- _What is required_:
How many lines in these records include the string "agent"? Reply with that number alone.

- _Records for this exercise_:
★ ★ ★ ★ ★
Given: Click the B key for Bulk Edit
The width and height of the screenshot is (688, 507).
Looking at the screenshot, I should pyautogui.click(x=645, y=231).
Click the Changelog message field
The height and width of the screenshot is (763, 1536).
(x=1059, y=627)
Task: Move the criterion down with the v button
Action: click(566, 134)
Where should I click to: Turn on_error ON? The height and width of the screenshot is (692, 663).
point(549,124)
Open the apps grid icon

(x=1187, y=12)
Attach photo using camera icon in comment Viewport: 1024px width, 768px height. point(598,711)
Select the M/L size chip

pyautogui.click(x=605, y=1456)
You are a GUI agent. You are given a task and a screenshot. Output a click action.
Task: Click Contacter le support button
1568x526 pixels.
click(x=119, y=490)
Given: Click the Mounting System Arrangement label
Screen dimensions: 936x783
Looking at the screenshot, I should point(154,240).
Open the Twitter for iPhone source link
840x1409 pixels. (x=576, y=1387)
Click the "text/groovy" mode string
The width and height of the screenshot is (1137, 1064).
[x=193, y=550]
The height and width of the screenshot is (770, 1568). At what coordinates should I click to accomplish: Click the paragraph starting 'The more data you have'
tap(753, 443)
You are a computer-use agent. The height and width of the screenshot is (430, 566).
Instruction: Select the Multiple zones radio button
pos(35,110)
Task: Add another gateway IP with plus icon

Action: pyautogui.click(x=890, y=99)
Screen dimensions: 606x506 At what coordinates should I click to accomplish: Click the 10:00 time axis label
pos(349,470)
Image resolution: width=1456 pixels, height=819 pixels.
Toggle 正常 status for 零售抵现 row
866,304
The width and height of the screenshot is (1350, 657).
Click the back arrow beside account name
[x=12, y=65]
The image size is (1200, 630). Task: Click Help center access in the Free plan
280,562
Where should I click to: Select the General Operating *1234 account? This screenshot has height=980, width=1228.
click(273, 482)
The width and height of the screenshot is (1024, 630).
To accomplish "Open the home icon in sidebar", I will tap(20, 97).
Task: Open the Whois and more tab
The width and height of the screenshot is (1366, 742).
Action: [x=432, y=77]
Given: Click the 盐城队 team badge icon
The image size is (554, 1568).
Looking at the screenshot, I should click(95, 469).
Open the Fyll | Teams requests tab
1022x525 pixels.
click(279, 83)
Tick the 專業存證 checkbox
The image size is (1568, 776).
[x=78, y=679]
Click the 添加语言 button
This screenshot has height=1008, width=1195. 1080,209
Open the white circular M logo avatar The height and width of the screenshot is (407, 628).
★ ★ ★ ★ ★
- _Output for this exercise_:
2